### INSTRUCTIONS TO FOLLOW
Identify every line in the material below that contains the word "from" and copy each of those lines, treating uppercase and lowercase as different.

### ENTRIES
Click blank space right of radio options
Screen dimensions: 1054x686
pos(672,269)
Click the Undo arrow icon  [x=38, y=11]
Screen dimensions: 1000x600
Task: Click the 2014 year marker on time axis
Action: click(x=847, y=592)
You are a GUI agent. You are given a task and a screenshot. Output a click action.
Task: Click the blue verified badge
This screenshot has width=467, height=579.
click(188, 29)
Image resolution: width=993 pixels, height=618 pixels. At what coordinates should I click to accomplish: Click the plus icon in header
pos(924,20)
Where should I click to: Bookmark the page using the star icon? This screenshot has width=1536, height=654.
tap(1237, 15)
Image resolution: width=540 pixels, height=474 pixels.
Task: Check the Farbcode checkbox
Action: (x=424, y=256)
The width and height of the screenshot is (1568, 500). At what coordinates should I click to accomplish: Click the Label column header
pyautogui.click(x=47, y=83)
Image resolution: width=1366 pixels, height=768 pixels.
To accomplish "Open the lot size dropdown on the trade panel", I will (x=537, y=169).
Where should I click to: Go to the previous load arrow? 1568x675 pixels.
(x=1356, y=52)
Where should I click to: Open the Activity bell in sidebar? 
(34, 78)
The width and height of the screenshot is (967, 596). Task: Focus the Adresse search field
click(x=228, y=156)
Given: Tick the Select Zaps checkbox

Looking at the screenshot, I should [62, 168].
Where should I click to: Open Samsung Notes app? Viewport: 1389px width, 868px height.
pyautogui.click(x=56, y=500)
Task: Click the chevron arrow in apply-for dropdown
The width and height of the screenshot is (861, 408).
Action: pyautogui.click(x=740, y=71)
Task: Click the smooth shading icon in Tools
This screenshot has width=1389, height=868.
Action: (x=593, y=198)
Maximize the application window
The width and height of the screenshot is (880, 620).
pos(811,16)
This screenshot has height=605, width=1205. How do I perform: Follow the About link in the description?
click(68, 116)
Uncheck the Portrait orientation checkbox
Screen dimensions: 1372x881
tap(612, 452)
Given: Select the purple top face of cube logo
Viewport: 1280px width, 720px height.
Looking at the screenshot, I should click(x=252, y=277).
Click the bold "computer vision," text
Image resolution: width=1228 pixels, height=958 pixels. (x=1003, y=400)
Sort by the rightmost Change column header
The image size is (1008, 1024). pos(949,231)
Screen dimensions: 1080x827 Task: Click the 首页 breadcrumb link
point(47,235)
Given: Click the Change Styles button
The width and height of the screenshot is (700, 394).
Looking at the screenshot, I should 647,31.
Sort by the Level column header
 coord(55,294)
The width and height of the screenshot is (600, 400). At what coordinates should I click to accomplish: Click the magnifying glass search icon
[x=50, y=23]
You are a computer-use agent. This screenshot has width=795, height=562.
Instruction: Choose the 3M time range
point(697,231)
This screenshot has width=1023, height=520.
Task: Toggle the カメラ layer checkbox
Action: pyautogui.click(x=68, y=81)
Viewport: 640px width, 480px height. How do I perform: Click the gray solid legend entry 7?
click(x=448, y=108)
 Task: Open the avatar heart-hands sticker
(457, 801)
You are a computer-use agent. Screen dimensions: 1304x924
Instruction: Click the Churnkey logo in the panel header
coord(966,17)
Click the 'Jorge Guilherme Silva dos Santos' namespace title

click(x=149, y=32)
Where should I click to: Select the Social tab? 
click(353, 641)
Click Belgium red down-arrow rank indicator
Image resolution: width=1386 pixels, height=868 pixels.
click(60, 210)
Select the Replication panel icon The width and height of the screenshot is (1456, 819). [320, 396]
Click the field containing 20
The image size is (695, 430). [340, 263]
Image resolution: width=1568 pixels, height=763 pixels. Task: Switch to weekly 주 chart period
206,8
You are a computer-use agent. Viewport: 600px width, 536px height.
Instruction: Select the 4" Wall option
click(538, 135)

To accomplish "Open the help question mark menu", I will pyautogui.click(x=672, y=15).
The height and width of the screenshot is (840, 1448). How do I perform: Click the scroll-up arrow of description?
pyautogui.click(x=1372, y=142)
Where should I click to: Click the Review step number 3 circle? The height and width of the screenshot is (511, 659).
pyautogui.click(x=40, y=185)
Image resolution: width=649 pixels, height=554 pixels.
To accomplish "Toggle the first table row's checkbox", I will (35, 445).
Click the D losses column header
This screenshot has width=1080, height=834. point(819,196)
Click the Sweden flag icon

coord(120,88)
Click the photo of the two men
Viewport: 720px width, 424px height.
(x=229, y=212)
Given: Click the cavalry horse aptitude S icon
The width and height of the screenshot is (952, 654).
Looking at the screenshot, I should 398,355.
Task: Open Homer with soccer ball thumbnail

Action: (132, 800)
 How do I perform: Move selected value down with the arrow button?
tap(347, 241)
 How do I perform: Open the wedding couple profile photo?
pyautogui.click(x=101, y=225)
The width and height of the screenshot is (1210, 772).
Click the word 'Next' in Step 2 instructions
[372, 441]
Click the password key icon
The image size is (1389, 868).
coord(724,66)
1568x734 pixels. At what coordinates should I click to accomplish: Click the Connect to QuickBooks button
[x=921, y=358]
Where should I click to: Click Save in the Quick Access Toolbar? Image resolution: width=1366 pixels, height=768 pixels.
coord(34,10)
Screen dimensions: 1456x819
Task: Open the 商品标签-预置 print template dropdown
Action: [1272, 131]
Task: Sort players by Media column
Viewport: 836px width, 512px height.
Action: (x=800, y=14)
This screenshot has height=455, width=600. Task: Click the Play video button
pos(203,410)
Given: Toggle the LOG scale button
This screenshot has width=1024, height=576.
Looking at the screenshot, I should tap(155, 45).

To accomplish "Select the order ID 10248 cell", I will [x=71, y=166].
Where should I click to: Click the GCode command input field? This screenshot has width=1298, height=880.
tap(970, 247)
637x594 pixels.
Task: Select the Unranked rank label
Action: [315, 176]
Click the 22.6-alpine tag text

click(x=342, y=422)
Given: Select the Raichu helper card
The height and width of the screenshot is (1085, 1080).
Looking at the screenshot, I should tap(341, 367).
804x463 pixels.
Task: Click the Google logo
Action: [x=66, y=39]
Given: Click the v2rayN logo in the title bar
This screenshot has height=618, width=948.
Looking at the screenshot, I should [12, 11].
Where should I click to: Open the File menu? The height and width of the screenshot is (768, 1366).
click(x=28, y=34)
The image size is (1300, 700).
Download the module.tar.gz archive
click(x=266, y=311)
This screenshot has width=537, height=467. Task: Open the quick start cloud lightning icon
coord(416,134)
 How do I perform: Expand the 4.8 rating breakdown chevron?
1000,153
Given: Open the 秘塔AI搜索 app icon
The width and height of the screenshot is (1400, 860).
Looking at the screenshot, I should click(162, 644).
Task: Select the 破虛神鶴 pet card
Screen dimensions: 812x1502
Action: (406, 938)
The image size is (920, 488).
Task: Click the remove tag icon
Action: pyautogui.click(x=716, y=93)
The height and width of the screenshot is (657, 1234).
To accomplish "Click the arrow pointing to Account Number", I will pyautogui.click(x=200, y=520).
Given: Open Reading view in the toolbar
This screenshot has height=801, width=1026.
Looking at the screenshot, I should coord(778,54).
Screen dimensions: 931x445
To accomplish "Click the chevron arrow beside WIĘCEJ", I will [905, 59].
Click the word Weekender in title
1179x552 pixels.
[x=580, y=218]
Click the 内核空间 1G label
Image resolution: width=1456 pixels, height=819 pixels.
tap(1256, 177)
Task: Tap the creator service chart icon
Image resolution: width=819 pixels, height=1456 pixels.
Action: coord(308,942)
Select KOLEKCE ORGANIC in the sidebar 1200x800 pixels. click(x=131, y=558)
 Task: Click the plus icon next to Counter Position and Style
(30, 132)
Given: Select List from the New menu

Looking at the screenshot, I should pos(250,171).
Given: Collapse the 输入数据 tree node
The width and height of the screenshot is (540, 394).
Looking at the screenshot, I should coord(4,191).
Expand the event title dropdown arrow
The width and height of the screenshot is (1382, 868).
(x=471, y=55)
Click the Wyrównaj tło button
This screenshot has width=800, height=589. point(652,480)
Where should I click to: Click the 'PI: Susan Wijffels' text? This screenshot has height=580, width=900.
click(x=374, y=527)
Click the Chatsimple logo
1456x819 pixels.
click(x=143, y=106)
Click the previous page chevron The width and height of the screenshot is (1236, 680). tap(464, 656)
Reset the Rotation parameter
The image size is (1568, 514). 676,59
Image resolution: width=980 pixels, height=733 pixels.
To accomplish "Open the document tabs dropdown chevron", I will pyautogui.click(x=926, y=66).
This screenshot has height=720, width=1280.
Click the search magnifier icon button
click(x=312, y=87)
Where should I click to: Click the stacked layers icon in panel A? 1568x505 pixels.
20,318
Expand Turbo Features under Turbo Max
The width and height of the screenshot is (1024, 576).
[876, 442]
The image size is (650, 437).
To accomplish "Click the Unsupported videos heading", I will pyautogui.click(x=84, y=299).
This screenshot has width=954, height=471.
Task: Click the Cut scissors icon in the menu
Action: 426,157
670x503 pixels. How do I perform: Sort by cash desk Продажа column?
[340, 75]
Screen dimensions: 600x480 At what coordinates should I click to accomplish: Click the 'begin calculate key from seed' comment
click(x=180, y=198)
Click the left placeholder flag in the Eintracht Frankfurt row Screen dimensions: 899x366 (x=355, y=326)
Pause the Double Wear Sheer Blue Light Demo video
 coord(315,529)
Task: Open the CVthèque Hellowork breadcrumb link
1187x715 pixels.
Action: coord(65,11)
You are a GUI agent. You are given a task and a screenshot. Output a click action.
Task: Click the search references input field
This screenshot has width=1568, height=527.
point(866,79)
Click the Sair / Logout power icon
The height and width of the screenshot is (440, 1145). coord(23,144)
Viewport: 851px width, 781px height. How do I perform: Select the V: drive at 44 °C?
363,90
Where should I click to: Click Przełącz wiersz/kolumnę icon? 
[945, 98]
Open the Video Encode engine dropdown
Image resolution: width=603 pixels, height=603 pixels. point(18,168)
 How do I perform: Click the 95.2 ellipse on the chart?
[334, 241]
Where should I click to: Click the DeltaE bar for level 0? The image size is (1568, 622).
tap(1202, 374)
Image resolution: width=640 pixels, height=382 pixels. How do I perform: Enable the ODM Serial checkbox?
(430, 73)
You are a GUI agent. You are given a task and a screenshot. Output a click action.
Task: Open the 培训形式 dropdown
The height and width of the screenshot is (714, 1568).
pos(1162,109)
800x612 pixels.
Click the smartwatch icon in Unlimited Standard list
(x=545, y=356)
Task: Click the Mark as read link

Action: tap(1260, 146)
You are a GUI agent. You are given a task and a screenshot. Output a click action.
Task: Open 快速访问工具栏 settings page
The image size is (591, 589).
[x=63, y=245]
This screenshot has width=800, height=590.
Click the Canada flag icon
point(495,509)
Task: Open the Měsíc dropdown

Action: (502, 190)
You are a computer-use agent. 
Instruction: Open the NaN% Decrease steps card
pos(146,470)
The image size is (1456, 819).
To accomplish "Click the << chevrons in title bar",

### SOLUTION TO THIS PROBLEM
Given: Select List from the New menu
Screen dimensions: 600x480 At what coordinates should I click to accomplish: Click the 'begin calculate key from seed' comment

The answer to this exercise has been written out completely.